Management of acute coronary syndromes in older adults, Morici N et Coll, European Heart Journal (2022) 43, 1542–1553, 
Prise en charge des syndromes coronariens aigus chez les personnes âgées
https://academic.oup.com/eurheartj/article-abstract/43/16/1542/6339781?redirectedFrom=fulltext&login=false
Les patients âgés sont sous-représentés dans les études prospectives et les essais cliniques randomisés sur les syndromes coronariens aigus (SCA).

Au cours de la dernière décennie, quelques essais spécifiques ont été menés dans cette population, permettant une prise en charge plus factuelle.

Les personnes âgées constituent un groupe hétérogène, complexe et à haut risque dont la prise en charge nécessite une approche clinique multidimensionnelle au-delà des variables anatomiques coronaires.

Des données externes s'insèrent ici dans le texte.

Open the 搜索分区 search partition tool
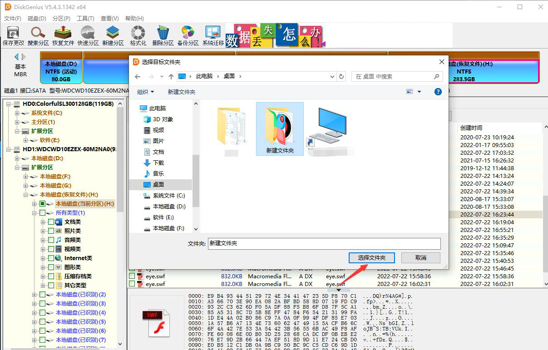The image size is (548, 350). (38, 35)
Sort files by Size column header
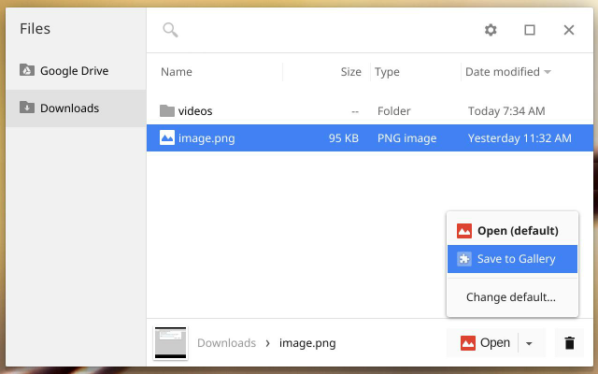The height and width of the screenshot is (374, 598). (350, 72)
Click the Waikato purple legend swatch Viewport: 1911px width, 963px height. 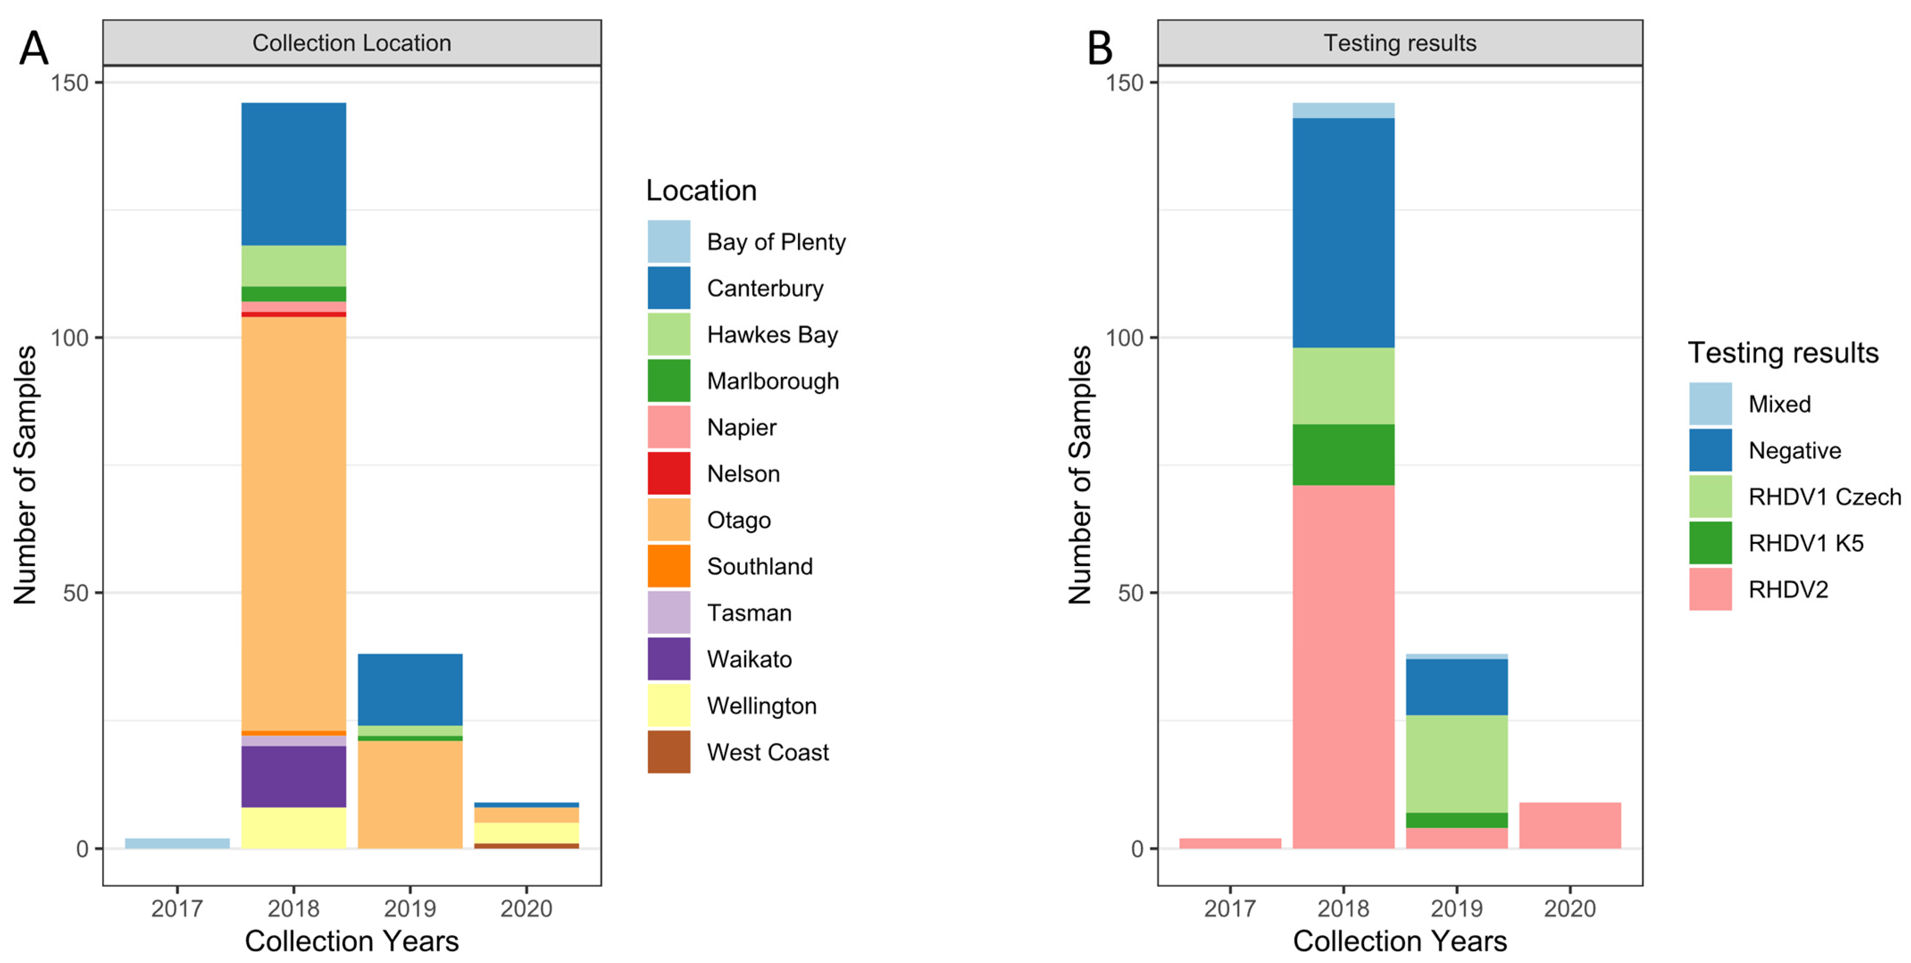[x=668, y=659]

Cette revue se concentre sur les données disponibles éclairant les approches interventionnelles et pharmacologiques fondées sur des données probantes pour les personnes âgées atteintes de SCA, y compris la prise en charge guidée par les lignes directrices.

Dans l'ensemble, une approche invasive semble démontrer un meilleur rapport bénéfice/risque par rapport à une approche conservatrice sur l'ensemble du spectre du SCA, même en tenant compte de la complexité clinique des patients et des multiples comorbidités.

Inversement, des stratégies plus puissantes de traitement antithrombotique pour la prévention secondaire ont été associées à une augmentation des événements hémorragiques et à aucun avantage en termes de réduction de la mortalité.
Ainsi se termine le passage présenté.